Any move to hike defence allocation and accept the levels of modernisation that our Armed Forces need are guided largely by the external environment — on what is happening across the borders. Strangely, it is a reality that our political establishment shies from acknowledging on the record. This has made the UPA Government almost apologetic over every measure (relatively small and few) that it has taken to upgrade the country’s defence needs. Every time it has taken a step in that direction, particularly along or close to the Line of Actual Control bordering China, the Government has been quick to dismiss the suggestion that it was doing so to counter Beijing’s designs. ‘Our measures are not country-specific’, has been the refrain of the Government. But defence upgrades do not take place in a vacuum. If there is nothing to defend against, why spend money on defence? We have a volatile neighbourhood and countries in the region like China, Pakistan and Nepal have been giving us sleepless nights. It is because they are the way they are that we have to continuously upgrade our defence needs to a larger extent that we presently are doing.

These countries have never been defensive about their designs. A World Bank report in 2011 said China’s military expenditure was reported at 2.01 per cent of its GDP in 2010. Since China’s economy is much larger than India’s, this two per cent of GDP translates into several billions of dollars in excess of what India plans to spend. Take just one figure: India plans to spend over $100 billion on defence acquisitions in the next five to 10 years. It is an impressive figure, but is only 40 per cent of what China spends on its defence. Pakistan too had increased its defence allocation by 12 per cent in 2011-12.

The fact that India has overtaken China as the world’s biggest importer of weapons does give the impression that our defence establishment has at last woken up to the reality of modernising fast. According to the Stockholm International Peace Research Institute, imports from India now account for close to 10 per cent of the total global arms market. But this surge has less to do with any sustained upgradation measure that the country has been engaged in, say over the last decade. It’s the clutch of recent deals that India has entered into with foreign suppliers or is in an advanced stage to close that has given it the ‘distinction’ of emerging as the world’s leading arms importer.

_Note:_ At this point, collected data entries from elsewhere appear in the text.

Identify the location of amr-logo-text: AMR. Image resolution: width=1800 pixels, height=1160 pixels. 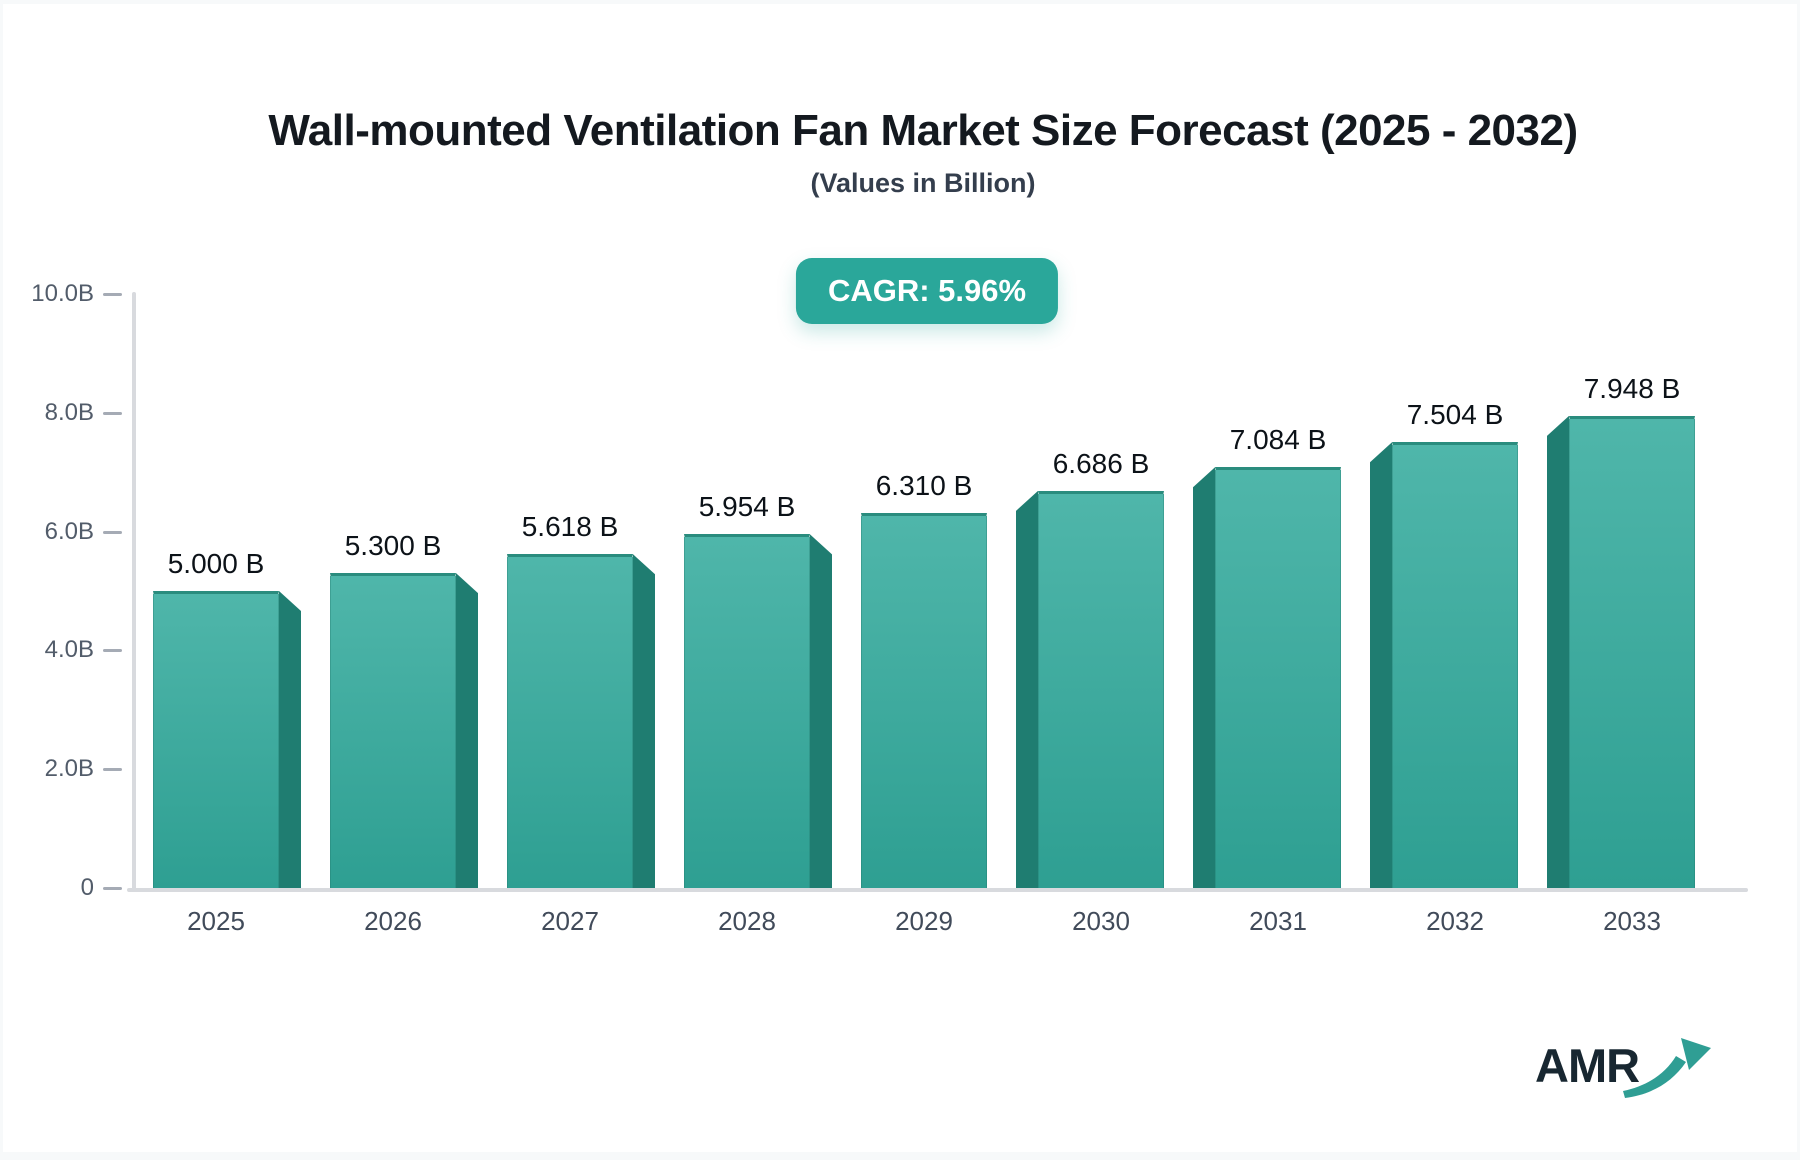
(1588, 1066).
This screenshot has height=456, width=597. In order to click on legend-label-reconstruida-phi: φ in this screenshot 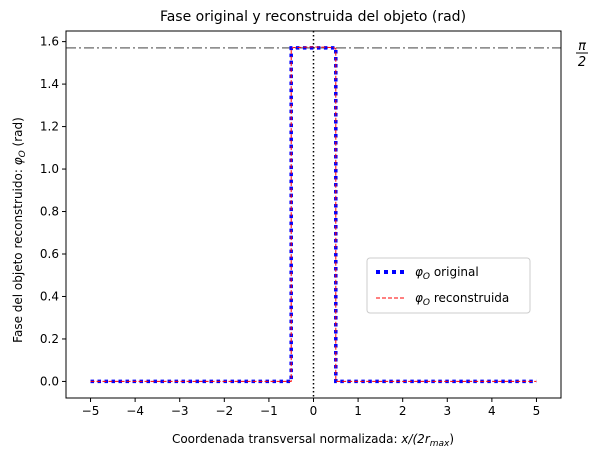, I will do `click(419, 298)`.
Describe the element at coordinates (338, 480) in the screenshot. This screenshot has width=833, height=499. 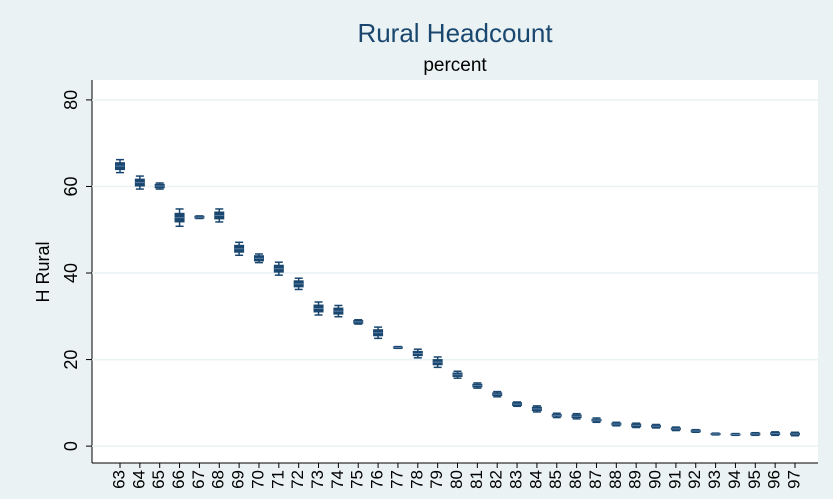
I see `x-tick-label: 74` at that location.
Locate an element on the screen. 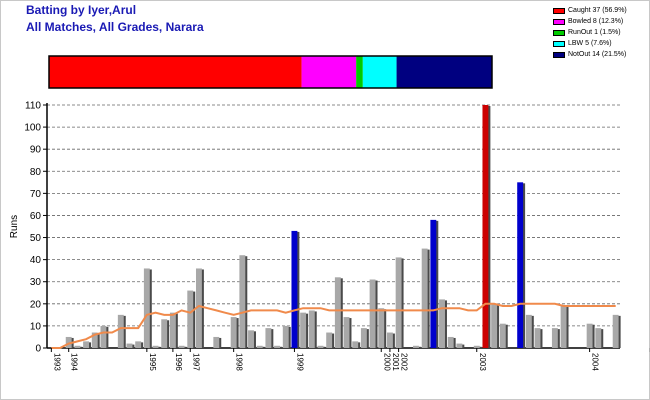 The height and width of the screenshot is (400, 650). dismissal-segment-caught is located at coordinates (176, 72).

It also has to do with China’s decision to concentrate on indigenous production of defence products such as stealth fighter jets and aircraft carrier-related material, after it had recently been on a buying spree. Still, China’s share of the global import market is at a formidable five per cent. But the most interesting aspect in all this — and India cannot have ignored that — is that China is also an exporter of arms. According to SIPRI, China is now the world’s sixth largest seller of defence equipment, only behind the US, Russia, Germany, France and Britain. Pakistan is one of its valued clients. The significance of this development is too obvious to need further mention.